Zetsu - 03 Apr 2008 19:31 GMT
Sorry I've made a slight mistake - the article was written in the
August of 1919, not 1920.

Anyhow, commenting on Dr. Bates' article, I think that, although
technology, care, and higher standards have been enforced and
standardized in the Eyecare business - for example, we are using more
comfortable lenses such as R-39 instead of glass (which was in use at
the time Bates wrote his article), and the careful use of cycloplegics
and other thorough examination measures are in wide use, the situation
of today is still NOT at all that much better.

We still have many MANY people who are not satisfied by their glasses
or contact lenses; I mean, just take a look at all the people who come
here and complain and ask for help etc.

Then take a look over on that lasik newsgroup, you can see the same
thing - dissatisfied customers are truly ABUNDANT!

It's clear that the whole business is really a complete mess.

I'd like to hear what's your opinion, readers?
Are you satisfied with the way things are?
Or should things be changed?
Neil Brooks - 03 Apr 2008 20:19 GMT
You've really become one of those lunatics who stands on the corner
and shouts bible passages while thumping forcefully on the cover of
The Good Book, haven't you?

Seek help.

I'm not kidding.
Zetsu - 03 Apr 2008 20:28 GMT
If you think I am a lunatic, then so be it!

But do you have got something to contribute that is related to the
Bates article that I posted?
Neil Brooks - 03 Apr 2008 21:01 GMT
> If you think I am a lunatic, then so be it!
>
> But do you have got something to contribute that is related to the
> Bates article that I posted?

I did.
Mike Tyner - 04 Apr 2008 06:02 GMT
> You've really become one of those lunatics who stands on the corner
> and shouts bible passages while thumping forcefully on the cover

I think it's a shame.

The British education system used to be so well respected, and now it
appears they're raising a generation of gullible  cranks.

-MT
spammer - 04 Apr 2008 02:08 GMT
> We still have many MANY people who are not satisfied by their glasses
> or contact lenses; I mean, just take a look at all the people who come
> here and complain and ask for help etc.
>
> Then take a look over on that lasik newsgroup, you can see the same
> thing - dissatisfied customers are truly ABUNDANT!

 Wrong again, there's three of them and they post a lot.
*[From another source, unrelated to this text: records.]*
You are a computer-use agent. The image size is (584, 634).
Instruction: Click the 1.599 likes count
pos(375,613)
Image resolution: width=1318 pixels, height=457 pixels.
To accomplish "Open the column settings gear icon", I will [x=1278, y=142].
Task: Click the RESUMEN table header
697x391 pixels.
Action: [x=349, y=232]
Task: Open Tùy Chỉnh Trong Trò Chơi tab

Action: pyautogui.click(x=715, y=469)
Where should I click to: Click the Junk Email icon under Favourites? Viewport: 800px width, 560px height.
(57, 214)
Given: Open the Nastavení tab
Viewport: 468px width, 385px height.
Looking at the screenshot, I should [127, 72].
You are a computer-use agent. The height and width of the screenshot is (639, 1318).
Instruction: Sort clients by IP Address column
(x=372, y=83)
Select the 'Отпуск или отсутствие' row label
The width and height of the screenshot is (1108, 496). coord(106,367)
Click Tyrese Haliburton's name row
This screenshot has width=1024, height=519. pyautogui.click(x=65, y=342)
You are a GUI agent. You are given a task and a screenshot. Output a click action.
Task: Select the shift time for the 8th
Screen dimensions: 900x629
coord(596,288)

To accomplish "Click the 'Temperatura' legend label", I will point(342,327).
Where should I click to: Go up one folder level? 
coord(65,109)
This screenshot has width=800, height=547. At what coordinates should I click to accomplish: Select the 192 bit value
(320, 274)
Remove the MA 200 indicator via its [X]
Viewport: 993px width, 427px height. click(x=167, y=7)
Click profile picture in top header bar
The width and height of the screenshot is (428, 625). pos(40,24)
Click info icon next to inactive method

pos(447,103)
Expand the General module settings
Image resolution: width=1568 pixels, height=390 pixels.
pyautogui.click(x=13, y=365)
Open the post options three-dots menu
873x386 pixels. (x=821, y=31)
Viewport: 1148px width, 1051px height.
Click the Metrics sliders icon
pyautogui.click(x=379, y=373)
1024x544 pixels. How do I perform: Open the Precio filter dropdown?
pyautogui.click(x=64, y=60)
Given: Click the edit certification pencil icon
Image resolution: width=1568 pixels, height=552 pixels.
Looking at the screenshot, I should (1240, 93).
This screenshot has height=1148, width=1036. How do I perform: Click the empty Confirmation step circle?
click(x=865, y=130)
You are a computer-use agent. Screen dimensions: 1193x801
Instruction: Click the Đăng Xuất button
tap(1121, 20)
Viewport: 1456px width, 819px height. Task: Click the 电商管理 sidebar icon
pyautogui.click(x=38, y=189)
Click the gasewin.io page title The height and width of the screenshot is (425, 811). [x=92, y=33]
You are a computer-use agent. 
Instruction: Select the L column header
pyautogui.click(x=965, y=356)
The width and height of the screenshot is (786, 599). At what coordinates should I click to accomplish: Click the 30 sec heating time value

Only seems
like they're "abundant".
Szczepan Bialek - 04 Apr 2008 08:19 GMT
"Zetsu" <

> On the same occasion, Dr. Samuel Theobald, of Johns Hopkins
> University, noted a tendency to "minimize the importance of muscular
[quoted text clipped - 6 lines]
> in the hospital reports which he has examined, the conclusion seems to
> him inevitable that such faults are in large measure ignored.

How to correct the" muscular  anomalies"?